The more unanimous opinion in the medical community is that these penalties are unprecedented in severity, and the determination at the highest level is evident.
Wei Guoping introduced that the falsification of drug registration application data is an open secret in the industry. From initial research data, production process data to clinical trial (including bioequivalence test) reports, a gray falsification industry chain has been formed, which has become an obstacle to my country. A cancer for the healthy development of the pharmaceutical industry. There are many reasons for the rampant fraud, including historical reasons, examination and approval management departments, and applicants, but the fundamental reason is the low overall technical ability of China's drug research and development team.
Liu Chunguang, assistant to the general manager of clinical research company Tiger Pharmaceuticals (30.740, -3.41, -9.99), said that the cleaning up of drug registration problems in document 140 is obviously good for mainstream pharmaceutical enterprises in the industry. Tiger has regarded this market rectification as a historic opportunity to further expand its business in the whole country.
At the same time, Liu Chunguang pointed out that in the past, large pharmaceutical companies organized large teams to make drug registration declarations and even implement clinical projects. From the principle of interest avoidance, outsourcing to third-party clinical research contract institutions is a better choice. And those small R & D enterprises, such as those who rely on helping enterprises to make declaration materials, may all be eliminated this time. In the process of industrial upgrading, the reshuffle of the industry is inevitable.

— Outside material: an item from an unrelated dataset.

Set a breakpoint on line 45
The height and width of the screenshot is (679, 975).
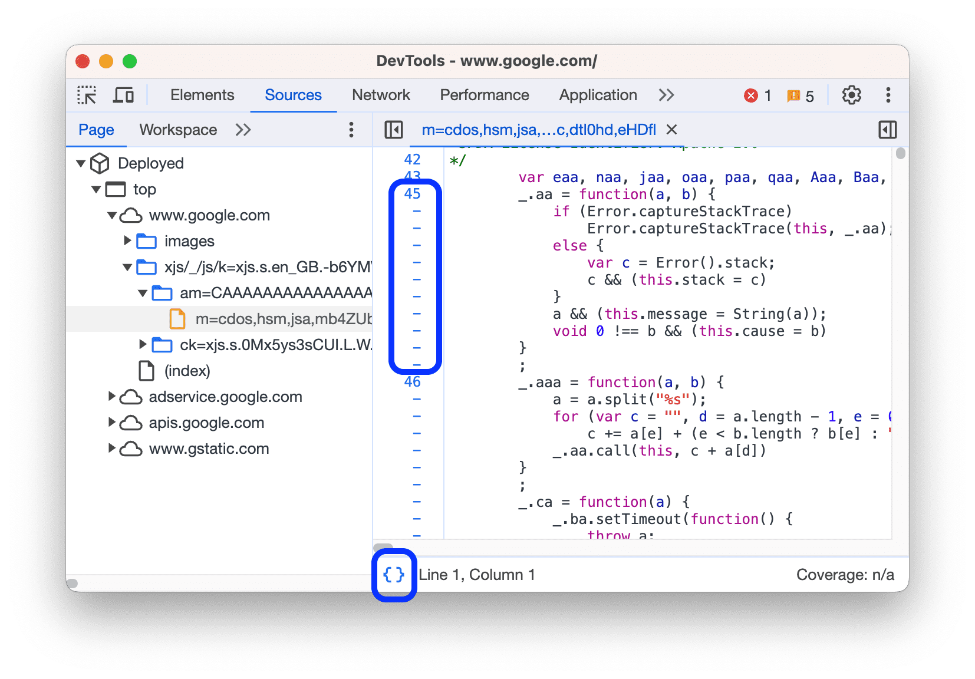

Liu Chunguang judged that after this round of clean-up and rectification, the market share of innovative drug R & D companies supported by capital will increase significantly. In the face of opportunities, clinical research companies like Tiger Pharmaceuticals, which are born in the domestic market, have a richer industrial chain than multinational enterprises, have a more agile response to the market, and have a stronger ability to adapt to the domestic environment to seize opportunities. The development prospects will continue to be promising.
Tan Bo, deputy general manager of Guangzhou Boji Pharmaceutical Biotechnology Co., Ltd., also believes that from the No. 140 document, we can see the determination and attitude of the regulatory authorities to solve the backlog of drug registration applications, and it also reflects the change from "blocking" to "sparse". The strategy of guiding and encouraging enterprise innovation to solve clinical urgent needs.